● Collected data entries
- Opening Delimiter -

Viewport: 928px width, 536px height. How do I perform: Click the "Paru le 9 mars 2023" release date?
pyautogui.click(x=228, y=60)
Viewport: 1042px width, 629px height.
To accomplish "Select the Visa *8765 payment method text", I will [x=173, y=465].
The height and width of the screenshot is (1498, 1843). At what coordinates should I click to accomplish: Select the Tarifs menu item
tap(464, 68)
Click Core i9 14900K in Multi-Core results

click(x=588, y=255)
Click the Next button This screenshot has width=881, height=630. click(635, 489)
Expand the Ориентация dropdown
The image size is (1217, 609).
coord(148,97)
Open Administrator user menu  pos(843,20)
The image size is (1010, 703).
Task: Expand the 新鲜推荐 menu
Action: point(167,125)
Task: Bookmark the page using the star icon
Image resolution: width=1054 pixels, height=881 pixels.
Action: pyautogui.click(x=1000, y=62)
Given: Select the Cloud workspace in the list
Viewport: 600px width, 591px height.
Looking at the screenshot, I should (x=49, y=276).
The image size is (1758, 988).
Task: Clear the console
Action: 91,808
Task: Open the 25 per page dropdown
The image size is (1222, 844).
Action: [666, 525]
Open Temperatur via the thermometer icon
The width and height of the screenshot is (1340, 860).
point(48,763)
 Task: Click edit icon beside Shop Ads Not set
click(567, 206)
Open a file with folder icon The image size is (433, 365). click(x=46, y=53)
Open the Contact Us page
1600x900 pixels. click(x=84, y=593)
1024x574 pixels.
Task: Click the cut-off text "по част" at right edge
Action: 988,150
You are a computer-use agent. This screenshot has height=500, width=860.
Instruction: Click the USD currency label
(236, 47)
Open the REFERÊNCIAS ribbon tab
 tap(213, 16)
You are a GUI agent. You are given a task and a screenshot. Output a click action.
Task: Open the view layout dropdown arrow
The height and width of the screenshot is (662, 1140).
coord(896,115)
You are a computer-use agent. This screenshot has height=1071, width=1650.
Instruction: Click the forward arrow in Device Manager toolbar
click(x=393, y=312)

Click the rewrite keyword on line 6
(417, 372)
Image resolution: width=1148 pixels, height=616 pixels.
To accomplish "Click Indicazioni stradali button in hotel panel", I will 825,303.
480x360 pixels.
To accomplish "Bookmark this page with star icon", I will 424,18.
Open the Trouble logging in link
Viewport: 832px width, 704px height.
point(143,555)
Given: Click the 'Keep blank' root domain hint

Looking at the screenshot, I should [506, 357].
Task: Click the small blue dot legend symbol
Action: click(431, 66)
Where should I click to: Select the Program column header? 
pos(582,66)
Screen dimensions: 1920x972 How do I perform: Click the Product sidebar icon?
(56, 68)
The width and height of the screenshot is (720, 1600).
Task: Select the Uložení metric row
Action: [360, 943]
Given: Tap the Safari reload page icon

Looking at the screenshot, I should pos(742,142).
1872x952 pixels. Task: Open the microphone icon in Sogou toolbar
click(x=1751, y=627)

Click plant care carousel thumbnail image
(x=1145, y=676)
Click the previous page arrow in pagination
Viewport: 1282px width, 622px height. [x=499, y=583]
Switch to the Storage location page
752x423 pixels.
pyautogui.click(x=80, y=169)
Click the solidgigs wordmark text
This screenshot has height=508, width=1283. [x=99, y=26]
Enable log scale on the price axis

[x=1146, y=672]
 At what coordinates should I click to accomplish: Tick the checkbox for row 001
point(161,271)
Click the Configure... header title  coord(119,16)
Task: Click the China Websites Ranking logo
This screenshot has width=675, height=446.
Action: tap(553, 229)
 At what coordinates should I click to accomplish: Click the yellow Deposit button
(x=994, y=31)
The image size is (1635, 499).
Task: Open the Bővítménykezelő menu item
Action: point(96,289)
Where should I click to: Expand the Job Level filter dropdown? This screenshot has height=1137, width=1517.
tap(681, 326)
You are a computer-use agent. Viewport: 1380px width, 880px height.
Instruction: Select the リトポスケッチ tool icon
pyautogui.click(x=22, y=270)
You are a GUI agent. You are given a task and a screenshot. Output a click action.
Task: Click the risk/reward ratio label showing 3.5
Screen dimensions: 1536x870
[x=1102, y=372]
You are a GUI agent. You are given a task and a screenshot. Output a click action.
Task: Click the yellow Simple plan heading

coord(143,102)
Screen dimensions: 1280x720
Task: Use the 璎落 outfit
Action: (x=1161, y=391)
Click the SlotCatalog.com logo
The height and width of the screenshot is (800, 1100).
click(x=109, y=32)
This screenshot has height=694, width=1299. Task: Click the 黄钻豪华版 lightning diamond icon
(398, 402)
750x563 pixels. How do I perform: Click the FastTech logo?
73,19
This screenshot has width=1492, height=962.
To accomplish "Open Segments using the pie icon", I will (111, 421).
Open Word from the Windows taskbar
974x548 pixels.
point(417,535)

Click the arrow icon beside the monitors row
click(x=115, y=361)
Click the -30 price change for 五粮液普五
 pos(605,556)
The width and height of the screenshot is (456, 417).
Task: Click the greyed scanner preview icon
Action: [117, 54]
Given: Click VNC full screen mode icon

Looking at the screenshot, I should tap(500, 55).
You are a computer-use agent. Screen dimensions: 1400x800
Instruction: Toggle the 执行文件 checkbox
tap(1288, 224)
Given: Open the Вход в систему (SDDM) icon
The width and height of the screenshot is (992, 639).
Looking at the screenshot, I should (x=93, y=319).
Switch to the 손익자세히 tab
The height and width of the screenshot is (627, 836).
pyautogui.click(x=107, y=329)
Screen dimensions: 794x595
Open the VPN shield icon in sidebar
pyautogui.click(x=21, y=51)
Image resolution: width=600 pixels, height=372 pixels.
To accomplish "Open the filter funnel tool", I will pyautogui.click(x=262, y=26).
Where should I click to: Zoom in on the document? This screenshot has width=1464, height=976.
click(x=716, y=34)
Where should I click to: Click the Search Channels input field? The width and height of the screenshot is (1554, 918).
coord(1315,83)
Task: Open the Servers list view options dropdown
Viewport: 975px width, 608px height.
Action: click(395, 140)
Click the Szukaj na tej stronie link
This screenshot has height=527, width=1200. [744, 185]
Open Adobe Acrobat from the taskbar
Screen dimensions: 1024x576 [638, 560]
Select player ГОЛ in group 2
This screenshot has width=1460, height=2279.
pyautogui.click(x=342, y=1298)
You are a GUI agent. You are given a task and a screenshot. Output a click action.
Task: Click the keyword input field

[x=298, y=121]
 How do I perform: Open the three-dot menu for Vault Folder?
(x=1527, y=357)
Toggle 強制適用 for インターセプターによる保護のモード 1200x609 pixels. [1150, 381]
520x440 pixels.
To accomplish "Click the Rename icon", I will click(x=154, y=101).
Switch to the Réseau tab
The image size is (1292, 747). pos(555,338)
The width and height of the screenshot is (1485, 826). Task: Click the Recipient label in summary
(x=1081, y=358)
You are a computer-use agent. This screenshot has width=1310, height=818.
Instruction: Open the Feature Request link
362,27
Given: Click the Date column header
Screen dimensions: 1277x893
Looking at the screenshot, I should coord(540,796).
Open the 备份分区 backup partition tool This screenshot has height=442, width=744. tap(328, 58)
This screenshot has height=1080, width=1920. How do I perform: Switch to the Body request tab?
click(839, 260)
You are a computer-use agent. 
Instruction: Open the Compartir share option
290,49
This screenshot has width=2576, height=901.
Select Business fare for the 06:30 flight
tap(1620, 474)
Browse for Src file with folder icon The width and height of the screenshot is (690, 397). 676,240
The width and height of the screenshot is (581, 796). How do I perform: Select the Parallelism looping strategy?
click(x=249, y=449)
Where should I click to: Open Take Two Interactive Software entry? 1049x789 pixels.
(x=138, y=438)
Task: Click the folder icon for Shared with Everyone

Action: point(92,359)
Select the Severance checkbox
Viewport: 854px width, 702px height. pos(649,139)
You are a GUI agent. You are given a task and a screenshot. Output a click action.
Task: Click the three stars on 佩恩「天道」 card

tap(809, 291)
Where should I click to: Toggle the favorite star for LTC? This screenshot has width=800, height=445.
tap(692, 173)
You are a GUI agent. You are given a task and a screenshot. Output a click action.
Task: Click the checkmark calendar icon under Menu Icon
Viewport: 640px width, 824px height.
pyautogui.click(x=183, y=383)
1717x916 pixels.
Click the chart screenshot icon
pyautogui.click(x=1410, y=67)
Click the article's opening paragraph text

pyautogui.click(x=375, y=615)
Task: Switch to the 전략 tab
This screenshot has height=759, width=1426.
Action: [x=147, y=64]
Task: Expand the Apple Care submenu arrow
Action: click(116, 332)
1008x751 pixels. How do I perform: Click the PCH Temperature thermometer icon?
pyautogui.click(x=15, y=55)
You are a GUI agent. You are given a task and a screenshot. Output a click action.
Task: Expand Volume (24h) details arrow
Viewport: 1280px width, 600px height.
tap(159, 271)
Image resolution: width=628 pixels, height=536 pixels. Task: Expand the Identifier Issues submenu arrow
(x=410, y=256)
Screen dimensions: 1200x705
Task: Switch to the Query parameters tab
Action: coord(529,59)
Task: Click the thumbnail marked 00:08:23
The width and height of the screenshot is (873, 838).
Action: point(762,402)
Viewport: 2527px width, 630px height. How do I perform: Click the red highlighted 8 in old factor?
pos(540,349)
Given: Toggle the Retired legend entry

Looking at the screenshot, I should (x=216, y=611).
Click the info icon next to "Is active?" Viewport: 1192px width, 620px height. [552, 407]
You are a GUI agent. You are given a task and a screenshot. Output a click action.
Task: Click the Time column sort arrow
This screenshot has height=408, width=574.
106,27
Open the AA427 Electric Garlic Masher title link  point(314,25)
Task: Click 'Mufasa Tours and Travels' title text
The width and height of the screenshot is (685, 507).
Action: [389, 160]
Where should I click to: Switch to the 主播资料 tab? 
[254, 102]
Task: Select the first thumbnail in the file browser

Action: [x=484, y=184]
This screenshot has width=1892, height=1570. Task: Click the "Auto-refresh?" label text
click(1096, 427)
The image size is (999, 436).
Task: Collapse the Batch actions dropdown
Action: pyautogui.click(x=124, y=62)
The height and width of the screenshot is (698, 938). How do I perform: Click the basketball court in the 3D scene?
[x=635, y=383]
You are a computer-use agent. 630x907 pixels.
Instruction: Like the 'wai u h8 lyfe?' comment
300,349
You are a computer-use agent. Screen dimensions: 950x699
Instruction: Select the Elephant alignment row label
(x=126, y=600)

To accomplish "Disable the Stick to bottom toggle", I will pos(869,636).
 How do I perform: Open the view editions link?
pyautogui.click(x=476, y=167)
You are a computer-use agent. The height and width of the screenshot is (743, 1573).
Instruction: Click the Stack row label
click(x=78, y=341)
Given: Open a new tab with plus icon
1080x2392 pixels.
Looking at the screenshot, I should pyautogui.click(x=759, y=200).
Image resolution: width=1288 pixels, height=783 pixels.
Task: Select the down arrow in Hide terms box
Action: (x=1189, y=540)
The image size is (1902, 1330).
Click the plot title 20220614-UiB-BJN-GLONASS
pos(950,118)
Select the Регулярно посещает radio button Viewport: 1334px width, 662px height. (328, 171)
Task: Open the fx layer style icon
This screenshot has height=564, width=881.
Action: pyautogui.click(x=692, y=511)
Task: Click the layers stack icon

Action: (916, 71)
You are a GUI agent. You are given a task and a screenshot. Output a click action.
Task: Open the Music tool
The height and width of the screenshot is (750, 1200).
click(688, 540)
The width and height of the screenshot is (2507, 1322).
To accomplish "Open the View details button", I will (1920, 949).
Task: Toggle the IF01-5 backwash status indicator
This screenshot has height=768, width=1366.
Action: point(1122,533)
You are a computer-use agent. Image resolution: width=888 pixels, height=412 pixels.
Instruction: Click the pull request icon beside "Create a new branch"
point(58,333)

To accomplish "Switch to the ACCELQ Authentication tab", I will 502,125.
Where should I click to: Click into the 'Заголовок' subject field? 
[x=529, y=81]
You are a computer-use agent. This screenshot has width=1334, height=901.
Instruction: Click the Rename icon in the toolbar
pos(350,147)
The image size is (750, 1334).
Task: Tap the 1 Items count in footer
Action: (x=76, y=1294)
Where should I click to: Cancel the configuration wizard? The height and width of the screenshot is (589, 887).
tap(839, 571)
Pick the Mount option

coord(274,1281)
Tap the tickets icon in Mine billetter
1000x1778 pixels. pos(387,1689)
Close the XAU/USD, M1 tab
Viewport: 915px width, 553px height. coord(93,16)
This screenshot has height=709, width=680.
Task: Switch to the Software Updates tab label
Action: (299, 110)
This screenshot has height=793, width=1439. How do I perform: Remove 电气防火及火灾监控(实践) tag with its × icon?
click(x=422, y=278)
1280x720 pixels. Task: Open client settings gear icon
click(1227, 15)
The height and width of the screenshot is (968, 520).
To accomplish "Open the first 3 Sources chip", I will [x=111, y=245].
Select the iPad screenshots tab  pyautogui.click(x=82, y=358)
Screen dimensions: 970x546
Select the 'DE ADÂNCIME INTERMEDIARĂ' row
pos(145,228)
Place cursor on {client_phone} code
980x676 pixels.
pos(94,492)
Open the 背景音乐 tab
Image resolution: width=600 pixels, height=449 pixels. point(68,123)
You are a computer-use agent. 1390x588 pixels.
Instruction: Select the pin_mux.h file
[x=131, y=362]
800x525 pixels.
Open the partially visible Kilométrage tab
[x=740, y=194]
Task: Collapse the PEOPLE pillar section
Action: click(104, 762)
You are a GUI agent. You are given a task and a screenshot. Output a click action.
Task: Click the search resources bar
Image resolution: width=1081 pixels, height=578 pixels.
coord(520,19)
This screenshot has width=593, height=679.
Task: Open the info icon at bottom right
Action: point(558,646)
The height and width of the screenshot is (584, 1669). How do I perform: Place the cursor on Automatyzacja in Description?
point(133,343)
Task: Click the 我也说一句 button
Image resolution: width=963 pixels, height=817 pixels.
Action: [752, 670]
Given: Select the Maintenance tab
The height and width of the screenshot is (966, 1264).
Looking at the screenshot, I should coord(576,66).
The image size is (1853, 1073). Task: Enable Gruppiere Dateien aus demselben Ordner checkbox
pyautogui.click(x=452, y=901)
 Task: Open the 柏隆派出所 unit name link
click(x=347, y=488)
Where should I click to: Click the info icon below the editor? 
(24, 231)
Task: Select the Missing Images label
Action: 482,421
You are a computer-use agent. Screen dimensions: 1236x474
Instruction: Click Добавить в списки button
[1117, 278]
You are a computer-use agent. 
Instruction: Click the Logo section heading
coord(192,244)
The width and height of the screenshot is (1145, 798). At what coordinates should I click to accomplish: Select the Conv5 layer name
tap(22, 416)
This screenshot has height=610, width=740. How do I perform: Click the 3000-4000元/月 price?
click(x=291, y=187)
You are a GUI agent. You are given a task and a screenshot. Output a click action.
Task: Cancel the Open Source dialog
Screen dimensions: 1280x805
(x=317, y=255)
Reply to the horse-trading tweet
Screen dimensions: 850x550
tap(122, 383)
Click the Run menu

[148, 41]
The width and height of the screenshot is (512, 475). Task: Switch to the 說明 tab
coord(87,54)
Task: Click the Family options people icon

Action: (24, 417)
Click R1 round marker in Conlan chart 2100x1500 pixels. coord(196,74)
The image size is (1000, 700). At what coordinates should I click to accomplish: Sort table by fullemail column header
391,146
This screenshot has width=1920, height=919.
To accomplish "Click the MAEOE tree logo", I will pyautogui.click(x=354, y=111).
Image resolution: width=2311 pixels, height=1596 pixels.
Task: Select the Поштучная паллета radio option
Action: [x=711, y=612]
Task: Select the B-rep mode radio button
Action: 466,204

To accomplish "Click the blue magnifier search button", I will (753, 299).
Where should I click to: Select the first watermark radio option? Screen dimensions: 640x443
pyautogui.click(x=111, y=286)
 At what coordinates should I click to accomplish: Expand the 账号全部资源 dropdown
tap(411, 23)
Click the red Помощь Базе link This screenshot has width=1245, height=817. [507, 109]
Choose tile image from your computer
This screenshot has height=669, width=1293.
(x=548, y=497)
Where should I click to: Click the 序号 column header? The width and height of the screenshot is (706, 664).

- Closing Delimiter -

● Required work
From the start of the data to the line that holds "Open Temperatur via the thermometer icon", retype each line exactly, with both ends included.

● Response for this exercise
Viewport: 928px width, 536px height. How do I perform: Click the "Paru le 9 mars 2023" release date?
pyautogui.click(x=228, y=60)
Viewport: 1042px width, 629px height.
To accomplish "Select the Visa *8765 payment method text", I will [x=173, y=465].
The height and width of the screenshot is (1498, 1843). At what coordinates should I click to accomplish: Select the Tarifs menu item
tap(464, 68)
Click Core i9 14900K in Multi-Core results

click(x=588, y=255)
Click the Next button This screenshot has width=881, height=630. click(635, 489)
Expand the Ориентация dropdown
The image size is (1217, 609).
coord(148,97)
Open Administrator user menu  pos(843,20)
The image size is (1010, 703).
Task: Expand the 新鲜推荐 menu
Action: point(167,125)
Task: Bookmark the page using the star icon
Image resolution: width=1054 pixels, height=881 pixels.
Action: pyautogui.click(x=1000, y=62)
Given: Select the Cloud workspace in the list
Viewport: 600px width, 591px height.
Looking at the screenshot, I should (x=49, y=276).
The image size is (1758, 988).
Task: Clear the console
Action: 91,808
Task: Open the 25 per page dropdown
The image size is (1222, 844).
Action: [666, 525]
Open Temperatur via the thermometer icon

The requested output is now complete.